---------- Record set

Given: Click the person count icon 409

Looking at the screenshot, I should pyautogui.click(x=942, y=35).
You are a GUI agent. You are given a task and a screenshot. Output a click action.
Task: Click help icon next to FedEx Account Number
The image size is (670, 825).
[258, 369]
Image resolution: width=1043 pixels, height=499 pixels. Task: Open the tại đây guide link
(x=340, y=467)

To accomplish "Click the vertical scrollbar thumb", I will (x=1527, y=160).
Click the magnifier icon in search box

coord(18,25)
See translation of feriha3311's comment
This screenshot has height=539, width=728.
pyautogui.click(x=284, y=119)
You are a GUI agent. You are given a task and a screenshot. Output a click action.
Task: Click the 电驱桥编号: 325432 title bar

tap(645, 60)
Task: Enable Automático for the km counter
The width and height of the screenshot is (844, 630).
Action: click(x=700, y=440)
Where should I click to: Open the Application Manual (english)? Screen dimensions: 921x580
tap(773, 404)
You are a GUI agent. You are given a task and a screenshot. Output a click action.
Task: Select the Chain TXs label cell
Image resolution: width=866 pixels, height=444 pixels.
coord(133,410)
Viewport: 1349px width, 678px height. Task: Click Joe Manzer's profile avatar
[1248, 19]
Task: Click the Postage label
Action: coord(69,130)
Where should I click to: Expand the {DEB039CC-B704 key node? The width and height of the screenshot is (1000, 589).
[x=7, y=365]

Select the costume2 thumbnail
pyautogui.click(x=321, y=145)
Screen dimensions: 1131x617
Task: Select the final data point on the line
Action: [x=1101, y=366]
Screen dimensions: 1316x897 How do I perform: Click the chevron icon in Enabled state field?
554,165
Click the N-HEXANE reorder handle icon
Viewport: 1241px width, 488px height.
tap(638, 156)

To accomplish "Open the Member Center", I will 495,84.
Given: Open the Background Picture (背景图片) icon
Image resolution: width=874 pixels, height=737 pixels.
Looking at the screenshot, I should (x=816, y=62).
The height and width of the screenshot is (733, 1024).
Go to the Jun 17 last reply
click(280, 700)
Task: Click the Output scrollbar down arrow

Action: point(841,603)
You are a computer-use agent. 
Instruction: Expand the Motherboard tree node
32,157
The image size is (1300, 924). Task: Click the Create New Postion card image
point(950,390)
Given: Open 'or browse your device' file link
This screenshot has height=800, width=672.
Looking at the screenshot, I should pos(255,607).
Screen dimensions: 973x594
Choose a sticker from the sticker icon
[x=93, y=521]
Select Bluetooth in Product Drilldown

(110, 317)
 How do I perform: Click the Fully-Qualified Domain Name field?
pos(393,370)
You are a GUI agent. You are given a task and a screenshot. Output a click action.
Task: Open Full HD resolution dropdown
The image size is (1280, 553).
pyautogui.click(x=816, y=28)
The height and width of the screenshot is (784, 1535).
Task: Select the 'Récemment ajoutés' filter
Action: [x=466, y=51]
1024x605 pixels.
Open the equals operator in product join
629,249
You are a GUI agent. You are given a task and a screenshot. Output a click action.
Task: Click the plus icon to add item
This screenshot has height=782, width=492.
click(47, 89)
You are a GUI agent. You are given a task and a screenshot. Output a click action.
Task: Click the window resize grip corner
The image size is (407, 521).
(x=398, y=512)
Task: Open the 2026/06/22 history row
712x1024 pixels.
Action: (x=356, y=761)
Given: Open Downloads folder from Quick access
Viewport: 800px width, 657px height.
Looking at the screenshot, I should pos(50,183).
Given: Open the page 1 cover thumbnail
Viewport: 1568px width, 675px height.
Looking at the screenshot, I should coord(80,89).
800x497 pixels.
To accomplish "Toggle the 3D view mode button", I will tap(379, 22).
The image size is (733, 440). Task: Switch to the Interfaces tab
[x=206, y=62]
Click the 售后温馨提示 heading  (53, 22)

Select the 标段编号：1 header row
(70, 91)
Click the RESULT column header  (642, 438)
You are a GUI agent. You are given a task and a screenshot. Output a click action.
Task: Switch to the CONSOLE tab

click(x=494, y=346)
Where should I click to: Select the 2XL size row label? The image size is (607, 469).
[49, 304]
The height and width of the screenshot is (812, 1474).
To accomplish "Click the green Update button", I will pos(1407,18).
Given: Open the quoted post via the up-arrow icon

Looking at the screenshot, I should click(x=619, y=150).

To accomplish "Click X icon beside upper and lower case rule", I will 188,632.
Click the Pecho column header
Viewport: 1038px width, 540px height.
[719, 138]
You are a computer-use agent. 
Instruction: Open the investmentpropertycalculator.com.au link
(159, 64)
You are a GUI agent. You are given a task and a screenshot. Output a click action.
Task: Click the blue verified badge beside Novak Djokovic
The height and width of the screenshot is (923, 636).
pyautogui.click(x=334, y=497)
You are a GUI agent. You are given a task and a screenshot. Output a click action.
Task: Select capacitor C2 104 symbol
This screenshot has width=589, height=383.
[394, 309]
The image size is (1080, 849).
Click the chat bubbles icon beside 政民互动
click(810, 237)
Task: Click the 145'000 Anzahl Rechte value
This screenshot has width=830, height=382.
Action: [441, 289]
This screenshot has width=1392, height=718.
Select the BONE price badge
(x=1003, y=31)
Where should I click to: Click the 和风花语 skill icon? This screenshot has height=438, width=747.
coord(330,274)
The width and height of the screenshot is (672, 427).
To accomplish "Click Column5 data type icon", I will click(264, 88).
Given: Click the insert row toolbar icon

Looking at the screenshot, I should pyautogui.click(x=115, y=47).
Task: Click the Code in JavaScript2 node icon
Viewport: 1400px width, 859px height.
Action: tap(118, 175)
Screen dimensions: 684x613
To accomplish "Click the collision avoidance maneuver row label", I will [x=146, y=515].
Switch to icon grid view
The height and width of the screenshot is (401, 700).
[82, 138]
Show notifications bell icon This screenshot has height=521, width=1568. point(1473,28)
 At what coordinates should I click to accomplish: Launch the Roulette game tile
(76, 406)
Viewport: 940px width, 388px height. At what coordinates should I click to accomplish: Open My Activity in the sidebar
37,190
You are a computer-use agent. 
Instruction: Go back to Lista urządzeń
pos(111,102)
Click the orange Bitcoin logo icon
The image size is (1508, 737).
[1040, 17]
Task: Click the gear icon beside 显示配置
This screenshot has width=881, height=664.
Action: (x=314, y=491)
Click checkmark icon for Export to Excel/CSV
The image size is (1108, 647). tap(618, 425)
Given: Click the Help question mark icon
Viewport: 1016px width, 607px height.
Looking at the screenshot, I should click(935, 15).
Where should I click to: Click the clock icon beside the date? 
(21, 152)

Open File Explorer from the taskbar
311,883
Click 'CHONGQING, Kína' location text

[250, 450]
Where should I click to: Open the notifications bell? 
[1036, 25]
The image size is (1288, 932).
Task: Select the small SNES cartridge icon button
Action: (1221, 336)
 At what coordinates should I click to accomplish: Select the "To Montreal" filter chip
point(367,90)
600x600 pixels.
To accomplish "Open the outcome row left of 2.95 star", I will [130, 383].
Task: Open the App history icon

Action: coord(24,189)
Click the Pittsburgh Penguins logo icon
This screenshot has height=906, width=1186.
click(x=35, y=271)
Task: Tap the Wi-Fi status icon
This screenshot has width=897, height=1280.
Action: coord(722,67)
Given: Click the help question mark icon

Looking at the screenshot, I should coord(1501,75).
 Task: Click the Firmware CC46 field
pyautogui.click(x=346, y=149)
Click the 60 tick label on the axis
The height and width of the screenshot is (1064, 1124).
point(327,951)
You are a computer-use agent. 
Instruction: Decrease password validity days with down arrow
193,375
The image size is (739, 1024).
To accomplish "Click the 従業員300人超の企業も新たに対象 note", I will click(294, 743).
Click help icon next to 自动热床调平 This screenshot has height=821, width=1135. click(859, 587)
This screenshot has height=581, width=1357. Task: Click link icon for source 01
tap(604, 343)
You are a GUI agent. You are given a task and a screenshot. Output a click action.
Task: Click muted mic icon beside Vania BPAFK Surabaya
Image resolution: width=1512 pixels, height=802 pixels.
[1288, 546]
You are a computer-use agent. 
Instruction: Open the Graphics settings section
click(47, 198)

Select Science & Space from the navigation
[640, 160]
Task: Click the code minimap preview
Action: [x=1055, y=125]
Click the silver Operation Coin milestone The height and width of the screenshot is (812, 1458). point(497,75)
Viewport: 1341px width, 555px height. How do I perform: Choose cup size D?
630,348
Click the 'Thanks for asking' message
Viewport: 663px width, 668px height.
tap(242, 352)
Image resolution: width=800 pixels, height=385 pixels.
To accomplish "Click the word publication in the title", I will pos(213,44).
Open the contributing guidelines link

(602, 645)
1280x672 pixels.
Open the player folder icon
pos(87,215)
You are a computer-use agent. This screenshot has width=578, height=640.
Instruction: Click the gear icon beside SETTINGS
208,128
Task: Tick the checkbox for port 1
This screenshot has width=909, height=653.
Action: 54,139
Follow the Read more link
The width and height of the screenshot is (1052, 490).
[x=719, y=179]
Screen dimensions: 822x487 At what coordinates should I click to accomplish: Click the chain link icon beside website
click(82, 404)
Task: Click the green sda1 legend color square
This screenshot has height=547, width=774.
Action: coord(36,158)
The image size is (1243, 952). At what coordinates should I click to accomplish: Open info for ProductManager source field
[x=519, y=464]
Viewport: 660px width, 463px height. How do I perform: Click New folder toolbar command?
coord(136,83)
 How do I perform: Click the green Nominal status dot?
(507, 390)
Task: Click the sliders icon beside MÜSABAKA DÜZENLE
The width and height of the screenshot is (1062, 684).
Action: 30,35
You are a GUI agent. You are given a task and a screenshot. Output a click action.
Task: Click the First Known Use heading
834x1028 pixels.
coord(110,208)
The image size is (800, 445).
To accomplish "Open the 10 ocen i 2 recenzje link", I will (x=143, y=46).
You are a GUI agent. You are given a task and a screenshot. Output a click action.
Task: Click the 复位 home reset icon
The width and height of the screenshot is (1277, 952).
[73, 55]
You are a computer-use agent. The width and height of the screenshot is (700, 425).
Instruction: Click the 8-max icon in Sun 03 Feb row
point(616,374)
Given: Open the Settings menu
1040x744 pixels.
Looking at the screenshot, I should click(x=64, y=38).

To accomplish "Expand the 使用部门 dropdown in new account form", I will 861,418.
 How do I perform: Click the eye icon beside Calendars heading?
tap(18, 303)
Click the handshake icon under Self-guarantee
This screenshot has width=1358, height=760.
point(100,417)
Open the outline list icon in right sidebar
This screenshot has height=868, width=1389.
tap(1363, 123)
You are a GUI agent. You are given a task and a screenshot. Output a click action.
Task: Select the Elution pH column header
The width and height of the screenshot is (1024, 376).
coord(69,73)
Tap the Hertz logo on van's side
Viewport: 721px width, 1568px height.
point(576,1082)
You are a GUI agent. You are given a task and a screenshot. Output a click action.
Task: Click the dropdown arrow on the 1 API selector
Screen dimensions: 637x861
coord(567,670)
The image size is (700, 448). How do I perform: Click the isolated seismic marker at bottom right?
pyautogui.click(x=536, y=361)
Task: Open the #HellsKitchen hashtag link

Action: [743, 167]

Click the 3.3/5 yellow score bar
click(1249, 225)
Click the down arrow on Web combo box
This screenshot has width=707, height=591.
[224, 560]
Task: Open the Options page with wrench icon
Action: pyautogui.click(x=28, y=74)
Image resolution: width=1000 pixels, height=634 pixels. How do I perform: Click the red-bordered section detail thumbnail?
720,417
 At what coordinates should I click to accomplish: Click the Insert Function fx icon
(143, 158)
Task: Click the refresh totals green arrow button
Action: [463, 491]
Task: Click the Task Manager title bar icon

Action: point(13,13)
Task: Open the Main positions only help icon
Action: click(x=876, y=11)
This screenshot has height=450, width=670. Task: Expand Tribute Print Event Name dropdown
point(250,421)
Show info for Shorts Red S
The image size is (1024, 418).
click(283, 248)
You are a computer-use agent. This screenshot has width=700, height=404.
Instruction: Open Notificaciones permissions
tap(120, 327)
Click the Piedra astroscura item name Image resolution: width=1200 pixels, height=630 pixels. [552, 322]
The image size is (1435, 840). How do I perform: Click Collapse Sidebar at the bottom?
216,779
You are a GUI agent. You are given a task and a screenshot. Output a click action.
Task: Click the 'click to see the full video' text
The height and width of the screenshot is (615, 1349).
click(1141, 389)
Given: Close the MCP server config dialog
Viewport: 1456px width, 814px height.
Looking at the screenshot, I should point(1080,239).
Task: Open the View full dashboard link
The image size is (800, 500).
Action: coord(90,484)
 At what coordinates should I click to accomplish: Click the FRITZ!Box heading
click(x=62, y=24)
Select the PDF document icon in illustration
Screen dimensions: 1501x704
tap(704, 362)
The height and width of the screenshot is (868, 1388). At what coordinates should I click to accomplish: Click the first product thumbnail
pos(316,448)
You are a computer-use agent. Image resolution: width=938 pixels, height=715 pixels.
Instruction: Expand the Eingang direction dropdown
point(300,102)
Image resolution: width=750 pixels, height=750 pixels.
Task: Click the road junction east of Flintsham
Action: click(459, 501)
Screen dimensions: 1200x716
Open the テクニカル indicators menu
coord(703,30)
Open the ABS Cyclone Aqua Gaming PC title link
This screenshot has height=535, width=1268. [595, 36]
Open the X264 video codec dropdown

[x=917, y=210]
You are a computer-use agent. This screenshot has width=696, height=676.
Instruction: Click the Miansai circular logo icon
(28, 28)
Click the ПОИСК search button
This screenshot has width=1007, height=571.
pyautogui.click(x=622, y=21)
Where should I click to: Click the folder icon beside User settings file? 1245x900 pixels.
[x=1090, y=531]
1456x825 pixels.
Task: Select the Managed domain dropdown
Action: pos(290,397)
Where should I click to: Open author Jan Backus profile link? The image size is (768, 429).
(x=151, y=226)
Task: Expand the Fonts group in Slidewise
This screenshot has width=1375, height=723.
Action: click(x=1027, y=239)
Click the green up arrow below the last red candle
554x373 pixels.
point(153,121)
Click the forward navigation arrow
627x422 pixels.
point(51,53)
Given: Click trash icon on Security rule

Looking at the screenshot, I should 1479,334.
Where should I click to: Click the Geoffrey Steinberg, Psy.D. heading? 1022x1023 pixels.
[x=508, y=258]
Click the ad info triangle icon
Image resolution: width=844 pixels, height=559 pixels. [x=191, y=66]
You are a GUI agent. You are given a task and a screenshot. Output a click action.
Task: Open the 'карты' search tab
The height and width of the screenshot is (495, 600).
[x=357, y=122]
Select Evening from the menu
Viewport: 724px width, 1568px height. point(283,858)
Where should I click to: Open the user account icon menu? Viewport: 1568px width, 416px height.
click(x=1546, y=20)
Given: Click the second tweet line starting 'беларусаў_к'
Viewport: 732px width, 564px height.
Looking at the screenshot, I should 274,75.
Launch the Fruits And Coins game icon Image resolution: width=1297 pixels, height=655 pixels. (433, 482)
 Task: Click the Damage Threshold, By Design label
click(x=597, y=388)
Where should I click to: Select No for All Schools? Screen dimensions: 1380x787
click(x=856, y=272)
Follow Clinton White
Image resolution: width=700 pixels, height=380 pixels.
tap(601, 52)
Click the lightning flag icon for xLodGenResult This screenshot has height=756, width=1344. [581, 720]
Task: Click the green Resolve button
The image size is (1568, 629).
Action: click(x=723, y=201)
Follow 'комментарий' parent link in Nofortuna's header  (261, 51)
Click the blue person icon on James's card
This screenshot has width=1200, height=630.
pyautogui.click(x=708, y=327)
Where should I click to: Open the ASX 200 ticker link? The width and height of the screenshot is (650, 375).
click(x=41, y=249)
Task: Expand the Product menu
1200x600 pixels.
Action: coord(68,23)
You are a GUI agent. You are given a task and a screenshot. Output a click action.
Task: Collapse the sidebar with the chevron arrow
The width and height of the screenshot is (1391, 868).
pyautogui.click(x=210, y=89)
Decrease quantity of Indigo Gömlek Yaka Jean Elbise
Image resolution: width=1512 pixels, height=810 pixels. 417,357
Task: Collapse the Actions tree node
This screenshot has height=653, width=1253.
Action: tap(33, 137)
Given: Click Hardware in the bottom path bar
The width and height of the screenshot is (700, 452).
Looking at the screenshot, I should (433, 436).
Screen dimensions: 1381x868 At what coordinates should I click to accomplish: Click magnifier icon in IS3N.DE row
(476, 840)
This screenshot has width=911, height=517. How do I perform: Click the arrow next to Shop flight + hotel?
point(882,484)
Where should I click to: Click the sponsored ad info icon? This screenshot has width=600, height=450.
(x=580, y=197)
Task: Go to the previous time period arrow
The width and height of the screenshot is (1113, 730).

--------------------

# [Work instructions]
Above are the records. Print exactly, and only, the lines from the line with "The image size is (1243, 952)." to the line with "Task: Select the Elution pH column header", both inclusive.

# [Answer space]
The image size is (1243, 952). At what coordinates should I click to accomplish: Open info for ProductManager source field
[x=519, y=464]
Viewport: 660px width, 463px height. How do I perform: Click New folder toolbar command?
coord(136,83)
 How do I perform: Click the green Nominal status dot?
(507, 390)
Task: Click the sliders icon beside MÜSABAKA DÜZENLE
The width and height of the screenshot is (1062, 684).
Action: 30,35
You are a GUI agent. You are given a task and a screenshot. Output a click action.
Task: Click the First Known Use heading
834x1028 pixels.
coord(110,208)
The image size is (800, 445).
To accomplish "Open the 10 ocen i 2 recenzje link", I will (x=143, y=46).
You are a GUI agent. You are given a task and a screenshot. Output a click action.
Task: Click the 复位 home reset icon
The width and height of the screenshot is (1277, 952).
[73, 55]
You are a computer-use agent. The width and height of the screenshot is (700, 425).
Instruction: Click the 8-max icon in Sun 03 Feb row
point(616,374)
Given: Open the Settings menu
1040x744 pixels.
Looking at the screenshot, I should click(x=64, y=38).

To accomplish "Expand the 使用部门 dropdown in new account form", I will 861,418.
 How do I perform: Click the eye icon beside Calendars heading?
tap(18, 303)
Click the handshake icon under Self-guarantee
This screenshot has width=1358, height=760.
point(100,417)
Open the outline list icon in right sidebar
This screenshot has height=868, width=1389.
tap(1363, 123)
You are a GUI agent. You are given a task and a screenshot. Output a click action.
Task: Select the Elution pH column header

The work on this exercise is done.